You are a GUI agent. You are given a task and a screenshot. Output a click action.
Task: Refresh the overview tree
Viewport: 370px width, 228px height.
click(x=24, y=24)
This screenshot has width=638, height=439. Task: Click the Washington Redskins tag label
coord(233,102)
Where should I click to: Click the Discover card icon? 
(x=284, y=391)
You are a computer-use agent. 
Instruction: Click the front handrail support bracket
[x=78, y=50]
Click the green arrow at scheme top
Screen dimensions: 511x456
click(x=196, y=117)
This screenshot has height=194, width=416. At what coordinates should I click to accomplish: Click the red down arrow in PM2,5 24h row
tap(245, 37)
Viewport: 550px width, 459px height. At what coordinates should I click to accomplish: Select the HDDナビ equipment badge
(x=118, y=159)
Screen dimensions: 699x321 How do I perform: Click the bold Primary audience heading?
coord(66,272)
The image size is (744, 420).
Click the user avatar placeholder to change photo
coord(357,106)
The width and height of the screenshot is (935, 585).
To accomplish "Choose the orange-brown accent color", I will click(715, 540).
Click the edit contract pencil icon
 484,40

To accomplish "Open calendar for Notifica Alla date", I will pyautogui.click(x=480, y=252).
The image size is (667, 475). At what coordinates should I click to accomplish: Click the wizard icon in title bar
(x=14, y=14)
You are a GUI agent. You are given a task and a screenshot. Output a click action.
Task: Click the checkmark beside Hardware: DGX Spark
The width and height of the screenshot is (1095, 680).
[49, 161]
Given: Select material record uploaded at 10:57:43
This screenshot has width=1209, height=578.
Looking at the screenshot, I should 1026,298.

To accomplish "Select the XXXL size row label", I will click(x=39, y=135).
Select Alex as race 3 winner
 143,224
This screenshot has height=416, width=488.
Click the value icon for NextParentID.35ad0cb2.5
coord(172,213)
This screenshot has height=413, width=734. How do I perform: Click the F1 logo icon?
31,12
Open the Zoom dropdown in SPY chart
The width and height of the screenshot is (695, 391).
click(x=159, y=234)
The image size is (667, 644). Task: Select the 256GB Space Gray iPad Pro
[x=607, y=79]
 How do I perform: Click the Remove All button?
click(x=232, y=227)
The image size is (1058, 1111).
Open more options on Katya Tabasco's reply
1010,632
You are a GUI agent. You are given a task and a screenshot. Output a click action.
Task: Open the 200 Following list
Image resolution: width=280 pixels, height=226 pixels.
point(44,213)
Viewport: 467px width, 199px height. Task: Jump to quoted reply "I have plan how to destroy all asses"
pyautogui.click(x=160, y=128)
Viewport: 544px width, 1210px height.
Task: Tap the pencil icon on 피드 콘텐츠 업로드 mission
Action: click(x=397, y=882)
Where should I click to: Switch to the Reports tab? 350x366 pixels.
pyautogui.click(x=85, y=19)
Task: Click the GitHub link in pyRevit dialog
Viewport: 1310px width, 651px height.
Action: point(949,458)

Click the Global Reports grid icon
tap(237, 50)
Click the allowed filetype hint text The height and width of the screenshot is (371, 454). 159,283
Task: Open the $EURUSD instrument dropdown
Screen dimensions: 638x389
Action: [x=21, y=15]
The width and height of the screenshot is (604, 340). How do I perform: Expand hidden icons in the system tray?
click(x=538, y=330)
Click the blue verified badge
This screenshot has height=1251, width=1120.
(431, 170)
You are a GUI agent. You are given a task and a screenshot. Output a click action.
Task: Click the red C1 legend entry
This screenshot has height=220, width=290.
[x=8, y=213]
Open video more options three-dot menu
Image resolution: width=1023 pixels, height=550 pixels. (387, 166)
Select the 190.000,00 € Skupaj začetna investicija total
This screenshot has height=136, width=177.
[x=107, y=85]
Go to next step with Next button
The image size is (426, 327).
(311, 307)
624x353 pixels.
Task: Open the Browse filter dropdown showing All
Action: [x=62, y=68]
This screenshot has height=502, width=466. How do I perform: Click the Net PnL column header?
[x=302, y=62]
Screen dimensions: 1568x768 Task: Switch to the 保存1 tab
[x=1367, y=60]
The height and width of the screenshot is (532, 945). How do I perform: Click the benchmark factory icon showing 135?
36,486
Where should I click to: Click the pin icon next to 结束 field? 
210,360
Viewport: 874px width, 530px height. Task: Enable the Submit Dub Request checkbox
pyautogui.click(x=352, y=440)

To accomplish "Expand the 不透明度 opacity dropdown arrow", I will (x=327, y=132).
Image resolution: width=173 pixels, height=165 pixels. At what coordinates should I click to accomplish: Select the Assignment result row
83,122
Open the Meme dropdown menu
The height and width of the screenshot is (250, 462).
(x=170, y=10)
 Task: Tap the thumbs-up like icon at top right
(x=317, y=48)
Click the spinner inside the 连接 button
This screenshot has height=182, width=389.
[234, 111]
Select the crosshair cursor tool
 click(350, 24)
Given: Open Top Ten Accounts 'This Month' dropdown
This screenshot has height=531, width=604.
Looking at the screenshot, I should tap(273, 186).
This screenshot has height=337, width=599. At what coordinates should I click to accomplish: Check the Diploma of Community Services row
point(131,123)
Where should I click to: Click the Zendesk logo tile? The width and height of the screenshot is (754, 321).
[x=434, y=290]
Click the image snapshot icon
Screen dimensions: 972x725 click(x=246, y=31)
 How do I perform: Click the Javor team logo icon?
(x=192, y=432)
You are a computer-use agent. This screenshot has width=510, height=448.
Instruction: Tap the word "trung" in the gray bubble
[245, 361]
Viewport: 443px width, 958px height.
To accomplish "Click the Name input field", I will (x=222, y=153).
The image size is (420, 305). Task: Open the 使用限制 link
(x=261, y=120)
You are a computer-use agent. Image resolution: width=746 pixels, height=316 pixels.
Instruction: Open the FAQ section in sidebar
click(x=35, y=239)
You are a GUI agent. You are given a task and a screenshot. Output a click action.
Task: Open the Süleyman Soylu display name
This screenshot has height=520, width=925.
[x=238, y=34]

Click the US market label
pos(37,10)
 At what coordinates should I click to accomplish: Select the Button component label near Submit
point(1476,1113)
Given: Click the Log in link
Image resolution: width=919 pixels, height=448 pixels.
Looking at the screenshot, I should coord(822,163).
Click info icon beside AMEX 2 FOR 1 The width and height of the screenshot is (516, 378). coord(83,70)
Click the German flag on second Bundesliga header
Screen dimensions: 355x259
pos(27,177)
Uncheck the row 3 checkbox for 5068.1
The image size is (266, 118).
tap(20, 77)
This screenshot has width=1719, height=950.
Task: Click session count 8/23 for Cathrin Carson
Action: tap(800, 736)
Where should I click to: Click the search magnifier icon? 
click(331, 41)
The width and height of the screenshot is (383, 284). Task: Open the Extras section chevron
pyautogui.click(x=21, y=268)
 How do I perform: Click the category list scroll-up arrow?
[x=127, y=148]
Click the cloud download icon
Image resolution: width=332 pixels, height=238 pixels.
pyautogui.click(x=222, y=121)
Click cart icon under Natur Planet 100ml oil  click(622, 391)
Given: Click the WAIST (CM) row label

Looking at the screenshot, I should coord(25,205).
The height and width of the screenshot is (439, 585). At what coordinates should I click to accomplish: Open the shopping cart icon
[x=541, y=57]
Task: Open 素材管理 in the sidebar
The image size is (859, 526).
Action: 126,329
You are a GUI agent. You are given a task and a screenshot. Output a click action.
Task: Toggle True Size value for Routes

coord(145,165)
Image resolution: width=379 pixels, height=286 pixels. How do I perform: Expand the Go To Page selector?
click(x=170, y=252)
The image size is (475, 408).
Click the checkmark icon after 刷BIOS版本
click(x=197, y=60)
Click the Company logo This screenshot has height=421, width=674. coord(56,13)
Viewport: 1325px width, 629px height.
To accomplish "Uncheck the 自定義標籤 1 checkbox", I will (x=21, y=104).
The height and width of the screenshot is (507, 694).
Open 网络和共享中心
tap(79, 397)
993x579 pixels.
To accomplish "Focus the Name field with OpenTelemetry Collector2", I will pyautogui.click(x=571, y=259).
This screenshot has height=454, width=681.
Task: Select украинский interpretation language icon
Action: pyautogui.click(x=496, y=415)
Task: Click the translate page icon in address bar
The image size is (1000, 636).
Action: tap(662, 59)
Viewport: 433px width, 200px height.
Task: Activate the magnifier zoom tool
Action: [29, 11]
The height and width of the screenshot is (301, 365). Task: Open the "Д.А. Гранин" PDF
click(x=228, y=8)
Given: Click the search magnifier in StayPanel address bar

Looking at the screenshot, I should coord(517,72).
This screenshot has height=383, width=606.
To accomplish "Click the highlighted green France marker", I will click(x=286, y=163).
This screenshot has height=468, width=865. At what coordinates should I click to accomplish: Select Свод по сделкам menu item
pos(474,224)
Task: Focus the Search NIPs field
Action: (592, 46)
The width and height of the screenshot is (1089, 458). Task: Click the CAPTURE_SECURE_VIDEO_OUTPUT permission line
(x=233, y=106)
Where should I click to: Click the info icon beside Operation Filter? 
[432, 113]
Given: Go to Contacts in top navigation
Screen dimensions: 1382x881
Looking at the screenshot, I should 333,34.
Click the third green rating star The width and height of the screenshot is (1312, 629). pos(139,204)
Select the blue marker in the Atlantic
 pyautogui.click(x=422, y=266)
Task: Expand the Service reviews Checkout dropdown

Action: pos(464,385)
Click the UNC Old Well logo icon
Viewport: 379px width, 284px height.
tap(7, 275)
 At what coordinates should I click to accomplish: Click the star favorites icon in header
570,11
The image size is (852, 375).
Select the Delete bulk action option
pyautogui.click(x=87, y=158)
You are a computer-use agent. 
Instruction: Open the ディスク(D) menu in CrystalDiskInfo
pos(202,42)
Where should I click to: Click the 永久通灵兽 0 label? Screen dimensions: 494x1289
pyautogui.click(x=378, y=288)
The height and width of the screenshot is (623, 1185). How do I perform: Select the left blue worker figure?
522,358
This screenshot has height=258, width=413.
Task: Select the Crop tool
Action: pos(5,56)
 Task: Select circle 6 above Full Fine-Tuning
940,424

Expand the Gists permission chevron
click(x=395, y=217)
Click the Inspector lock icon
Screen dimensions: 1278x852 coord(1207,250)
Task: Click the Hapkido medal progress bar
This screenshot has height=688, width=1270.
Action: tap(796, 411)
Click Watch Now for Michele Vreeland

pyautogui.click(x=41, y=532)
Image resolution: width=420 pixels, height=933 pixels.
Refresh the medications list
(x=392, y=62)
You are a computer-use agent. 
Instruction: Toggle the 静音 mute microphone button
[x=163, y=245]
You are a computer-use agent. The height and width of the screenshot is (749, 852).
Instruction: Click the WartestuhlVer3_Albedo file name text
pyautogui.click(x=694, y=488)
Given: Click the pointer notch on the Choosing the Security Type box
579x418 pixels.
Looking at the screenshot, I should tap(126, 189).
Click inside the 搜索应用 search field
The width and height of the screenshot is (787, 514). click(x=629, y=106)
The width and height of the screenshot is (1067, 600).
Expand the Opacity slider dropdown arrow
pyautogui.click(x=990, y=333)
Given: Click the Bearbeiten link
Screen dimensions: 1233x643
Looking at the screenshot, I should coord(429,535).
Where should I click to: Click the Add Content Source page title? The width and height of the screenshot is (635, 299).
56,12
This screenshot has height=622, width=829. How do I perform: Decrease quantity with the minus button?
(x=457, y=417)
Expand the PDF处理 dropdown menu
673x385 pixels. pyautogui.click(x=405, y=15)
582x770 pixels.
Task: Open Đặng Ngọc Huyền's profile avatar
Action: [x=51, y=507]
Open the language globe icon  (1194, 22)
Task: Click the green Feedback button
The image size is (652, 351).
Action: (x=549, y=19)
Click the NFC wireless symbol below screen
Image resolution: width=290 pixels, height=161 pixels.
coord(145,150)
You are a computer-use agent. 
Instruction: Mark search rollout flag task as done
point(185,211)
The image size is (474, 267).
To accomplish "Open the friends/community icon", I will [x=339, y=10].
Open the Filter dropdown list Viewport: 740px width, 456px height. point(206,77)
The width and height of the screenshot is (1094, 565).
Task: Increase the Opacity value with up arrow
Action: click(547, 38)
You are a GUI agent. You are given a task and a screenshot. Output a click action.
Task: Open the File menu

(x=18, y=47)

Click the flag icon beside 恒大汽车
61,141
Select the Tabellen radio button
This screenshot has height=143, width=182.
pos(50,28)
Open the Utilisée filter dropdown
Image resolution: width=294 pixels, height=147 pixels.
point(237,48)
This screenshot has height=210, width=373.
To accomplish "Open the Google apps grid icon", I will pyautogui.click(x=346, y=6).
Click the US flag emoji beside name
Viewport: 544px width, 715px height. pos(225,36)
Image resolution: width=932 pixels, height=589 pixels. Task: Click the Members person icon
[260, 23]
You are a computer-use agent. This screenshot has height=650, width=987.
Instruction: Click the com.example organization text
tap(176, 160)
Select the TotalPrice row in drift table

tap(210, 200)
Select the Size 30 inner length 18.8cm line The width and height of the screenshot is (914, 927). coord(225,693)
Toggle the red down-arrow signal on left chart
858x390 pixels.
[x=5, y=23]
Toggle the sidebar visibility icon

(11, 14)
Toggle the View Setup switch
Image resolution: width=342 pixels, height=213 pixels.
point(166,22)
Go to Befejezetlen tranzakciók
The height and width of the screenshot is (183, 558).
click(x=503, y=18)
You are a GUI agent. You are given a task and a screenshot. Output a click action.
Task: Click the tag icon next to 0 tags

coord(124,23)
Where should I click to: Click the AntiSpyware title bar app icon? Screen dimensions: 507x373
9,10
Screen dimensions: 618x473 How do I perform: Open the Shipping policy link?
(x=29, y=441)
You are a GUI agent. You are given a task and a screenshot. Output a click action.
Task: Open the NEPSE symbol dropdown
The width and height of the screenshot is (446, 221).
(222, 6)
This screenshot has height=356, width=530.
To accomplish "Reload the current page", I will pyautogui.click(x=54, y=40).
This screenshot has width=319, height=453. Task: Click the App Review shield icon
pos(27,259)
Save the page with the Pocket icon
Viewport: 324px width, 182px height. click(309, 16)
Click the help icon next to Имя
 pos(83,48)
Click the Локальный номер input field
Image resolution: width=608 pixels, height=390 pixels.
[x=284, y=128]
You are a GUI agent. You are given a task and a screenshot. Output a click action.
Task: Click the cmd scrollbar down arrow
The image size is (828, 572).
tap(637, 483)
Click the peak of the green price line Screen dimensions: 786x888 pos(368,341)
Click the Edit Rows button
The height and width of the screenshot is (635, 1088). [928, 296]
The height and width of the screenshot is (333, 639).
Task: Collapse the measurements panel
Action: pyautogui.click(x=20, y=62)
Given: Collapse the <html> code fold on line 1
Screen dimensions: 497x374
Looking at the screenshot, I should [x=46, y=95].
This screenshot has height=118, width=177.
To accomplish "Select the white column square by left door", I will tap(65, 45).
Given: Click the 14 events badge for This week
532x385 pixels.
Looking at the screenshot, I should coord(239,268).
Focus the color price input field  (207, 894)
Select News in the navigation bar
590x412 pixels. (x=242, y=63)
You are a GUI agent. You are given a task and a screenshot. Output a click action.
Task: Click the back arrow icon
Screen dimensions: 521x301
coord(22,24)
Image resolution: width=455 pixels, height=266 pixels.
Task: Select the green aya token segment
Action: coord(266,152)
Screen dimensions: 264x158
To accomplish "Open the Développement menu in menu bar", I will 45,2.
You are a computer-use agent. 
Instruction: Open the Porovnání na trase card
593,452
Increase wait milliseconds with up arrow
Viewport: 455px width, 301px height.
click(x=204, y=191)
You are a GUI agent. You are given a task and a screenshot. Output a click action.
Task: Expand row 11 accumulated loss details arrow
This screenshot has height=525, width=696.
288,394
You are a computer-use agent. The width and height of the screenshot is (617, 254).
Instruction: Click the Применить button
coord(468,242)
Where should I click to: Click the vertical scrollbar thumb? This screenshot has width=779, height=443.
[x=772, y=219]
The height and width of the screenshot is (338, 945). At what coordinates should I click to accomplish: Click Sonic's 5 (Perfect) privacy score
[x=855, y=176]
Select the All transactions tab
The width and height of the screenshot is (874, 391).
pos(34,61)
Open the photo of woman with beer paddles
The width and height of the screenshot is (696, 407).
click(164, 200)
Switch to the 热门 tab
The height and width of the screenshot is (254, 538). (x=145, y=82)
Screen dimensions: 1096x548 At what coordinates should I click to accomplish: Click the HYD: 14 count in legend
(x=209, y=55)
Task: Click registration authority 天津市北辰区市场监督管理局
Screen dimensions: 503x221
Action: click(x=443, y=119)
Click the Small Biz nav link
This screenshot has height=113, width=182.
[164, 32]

» **REQUIREMENT**:
Start with the line above that contains "Task: Click the red C1 legend entry" and end with the line that contains "Go to next step with Next button". Write out those lines exactly, and only those.

» **WRITTEN ANSWER**:
Task: Click the red C1 legend entry
This screenshot has height=220, width=290.
[x=8, y=213]
Open video more options three-dot menu
Image resolution: width=1023 pixels, height=550 pixels. (387, 166)
Select the 190.000,00 € Skupaj začetna investicija total
This screenshot has height=136, width=177.
[x=107, y=85]
Go to next step with Next button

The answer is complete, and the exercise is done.